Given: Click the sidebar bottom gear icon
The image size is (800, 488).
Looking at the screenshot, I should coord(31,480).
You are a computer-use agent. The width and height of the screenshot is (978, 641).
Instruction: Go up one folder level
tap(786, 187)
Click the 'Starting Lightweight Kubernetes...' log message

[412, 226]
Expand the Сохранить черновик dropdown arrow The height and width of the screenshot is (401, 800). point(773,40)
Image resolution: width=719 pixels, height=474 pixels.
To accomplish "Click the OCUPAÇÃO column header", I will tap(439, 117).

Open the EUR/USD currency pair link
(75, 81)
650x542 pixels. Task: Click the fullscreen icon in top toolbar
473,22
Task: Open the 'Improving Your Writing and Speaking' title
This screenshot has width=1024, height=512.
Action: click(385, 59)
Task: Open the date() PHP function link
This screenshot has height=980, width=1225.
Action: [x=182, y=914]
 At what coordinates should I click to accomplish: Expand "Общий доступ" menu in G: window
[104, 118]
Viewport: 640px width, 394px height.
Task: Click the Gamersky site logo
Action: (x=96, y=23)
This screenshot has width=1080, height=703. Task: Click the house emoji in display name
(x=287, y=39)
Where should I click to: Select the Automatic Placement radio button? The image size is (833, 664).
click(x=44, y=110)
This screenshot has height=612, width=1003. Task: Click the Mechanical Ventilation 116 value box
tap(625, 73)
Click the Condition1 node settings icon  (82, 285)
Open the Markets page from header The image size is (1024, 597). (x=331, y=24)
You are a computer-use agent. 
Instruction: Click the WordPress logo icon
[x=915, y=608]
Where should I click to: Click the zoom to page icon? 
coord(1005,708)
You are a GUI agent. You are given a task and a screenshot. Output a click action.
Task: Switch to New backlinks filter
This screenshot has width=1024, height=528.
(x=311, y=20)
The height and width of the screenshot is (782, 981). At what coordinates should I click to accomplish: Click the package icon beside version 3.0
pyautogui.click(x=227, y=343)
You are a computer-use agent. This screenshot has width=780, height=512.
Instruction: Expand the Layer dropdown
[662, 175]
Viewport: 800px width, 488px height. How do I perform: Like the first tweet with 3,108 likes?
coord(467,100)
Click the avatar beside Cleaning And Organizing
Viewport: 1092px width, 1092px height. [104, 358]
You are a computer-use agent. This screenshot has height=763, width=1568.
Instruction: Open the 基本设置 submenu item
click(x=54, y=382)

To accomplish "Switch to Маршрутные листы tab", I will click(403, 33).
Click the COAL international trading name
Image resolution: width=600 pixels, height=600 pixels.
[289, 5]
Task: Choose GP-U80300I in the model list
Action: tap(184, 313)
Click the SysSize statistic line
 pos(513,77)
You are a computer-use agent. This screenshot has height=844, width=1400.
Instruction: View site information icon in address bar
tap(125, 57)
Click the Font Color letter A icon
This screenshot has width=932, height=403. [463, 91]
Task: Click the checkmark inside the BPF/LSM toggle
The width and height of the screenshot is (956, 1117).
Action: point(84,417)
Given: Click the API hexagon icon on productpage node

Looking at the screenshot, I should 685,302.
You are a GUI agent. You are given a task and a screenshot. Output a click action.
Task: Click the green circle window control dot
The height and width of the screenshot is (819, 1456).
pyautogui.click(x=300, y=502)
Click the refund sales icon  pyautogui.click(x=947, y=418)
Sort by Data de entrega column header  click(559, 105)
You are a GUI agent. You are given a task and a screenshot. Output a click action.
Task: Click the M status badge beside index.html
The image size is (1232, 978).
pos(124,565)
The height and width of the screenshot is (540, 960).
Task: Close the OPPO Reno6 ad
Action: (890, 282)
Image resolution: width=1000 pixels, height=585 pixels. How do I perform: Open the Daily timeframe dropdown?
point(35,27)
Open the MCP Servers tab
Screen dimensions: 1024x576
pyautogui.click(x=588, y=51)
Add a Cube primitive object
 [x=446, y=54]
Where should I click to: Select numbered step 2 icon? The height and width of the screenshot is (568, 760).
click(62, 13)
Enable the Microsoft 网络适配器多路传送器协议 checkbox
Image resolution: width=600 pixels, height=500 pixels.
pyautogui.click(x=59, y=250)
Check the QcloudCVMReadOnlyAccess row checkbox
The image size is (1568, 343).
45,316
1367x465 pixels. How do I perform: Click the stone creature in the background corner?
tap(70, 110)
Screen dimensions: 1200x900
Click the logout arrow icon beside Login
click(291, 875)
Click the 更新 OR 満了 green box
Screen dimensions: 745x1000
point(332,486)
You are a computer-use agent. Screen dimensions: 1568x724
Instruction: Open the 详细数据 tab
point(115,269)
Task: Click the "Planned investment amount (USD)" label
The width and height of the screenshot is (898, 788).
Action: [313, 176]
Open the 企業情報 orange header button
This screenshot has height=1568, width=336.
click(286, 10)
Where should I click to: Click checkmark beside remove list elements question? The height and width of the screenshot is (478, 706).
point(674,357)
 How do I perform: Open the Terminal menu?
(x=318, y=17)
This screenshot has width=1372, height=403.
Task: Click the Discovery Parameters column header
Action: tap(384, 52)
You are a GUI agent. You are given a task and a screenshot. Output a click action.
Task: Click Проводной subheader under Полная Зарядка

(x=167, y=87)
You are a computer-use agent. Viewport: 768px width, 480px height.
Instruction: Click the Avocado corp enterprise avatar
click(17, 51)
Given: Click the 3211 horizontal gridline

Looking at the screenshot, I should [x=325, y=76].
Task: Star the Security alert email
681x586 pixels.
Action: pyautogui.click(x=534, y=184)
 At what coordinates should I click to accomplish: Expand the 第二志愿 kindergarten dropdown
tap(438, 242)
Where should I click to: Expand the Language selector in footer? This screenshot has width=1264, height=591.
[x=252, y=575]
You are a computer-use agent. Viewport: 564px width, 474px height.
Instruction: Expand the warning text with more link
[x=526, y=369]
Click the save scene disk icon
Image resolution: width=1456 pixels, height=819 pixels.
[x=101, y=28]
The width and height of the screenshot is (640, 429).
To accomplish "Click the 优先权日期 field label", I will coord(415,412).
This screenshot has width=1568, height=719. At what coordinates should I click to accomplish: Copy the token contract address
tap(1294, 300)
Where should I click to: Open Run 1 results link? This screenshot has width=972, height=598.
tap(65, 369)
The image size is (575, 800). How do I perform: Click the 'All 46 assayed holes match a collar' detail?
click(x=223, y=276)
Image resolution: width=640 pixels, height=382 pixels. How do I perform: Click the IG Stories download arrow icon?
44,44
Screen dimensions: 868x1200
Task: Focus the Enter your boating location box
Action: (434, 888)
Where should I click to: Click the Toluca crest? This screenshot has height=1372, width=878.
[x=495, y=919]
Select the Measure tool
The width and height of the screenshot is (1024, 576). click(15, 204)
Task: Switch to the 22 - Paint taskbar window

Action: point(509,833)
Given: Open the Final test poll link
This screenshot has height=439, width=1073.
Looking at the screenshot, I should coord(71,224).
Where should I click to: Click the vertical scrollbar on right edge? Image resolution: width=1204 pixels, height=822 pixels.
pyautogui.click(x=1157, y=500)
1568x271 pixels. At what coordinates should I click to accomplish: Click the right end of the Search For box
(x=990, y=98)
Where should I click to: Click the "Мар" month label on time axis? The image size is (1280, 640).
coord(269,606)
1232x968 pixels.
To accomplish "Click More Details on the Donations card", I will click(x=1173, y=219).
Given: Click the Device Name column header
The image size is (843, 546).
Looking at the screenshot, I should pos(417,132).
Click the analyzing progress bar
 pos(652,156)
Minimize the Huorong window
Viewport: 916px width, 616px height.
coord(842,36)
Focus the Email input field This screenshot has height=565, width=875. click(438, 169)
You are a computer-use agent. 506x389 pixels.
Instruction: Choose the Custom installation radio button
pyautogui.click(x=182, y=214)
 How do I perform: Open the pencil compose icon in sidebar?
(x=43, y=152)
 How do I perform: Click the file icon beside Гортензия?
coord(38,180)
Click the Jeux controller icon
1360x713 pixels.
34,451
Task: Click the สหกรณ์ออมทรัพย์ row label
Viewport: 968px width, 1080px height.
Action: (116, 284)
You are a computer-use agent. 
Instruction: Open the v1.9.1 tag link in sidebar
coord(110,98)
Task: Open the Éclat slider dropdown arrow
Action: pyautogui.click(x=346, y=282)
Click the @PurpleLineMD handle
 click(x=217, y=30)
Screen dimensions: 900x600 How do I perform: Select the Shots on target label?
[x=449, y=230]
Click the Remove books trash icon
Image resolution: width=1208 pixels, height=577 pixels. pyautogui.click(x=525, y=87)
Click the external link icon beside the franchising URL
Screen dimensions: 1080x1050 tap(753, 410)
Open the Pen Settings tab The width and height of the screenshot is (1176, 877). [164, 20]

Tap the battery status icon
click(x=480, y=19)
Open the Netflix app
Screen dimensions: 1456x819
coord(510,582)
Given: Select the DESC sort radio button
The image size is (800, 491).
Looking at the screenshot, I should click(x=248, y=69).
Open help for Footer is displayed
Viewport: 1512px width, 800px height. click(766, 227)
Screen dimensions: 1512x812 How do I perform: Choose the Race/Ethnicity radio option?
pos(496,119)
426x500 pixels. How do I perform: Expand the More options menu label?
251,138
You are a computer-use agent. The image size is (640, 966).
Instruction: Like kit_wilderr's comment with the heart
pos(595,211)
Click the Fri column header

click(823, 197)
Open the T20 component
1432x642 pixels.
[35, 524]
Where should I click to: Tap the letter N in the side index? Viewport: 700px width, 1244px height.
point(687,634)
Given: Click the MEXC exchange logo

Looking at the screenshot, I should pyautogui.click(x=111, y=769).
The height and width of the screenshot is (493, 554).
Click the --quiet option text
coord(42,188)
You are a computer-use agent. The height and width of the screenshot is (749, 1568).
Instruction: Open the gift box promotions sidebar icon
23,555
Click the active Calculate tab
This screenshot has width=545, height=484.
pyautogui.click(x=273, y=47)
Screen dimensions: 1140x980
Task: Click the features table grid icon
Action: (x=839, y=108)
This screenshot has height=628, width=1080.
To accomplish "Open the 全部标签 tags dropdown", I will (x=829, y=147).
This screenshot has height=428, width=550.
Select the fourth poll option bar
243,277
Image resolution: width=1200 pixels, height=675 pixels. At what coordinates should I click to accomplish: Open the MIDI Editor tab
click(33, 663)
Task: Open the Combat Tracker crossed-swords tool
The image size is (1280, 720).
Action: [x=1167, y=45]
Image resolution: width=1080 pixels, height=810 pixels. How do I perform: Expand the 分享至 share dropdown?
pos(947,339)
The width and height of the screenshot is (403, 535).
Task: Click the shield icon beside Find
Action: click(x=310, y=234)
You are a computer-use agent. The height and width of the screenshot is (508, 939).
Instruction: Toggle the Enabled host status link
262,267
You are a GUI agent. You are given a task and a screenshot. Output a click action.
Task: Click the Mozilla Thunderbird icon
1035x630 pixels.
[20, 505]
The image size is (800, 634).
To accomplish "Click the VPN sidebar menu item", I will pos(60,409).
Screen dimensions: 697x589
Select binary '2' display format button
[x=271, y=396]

==*==

Task goal –
Out of the records above, pull each line containing the word "green".

Solution for this problem –
Task: Click the green circle window control dot
Click the 更新 OR 満了 green box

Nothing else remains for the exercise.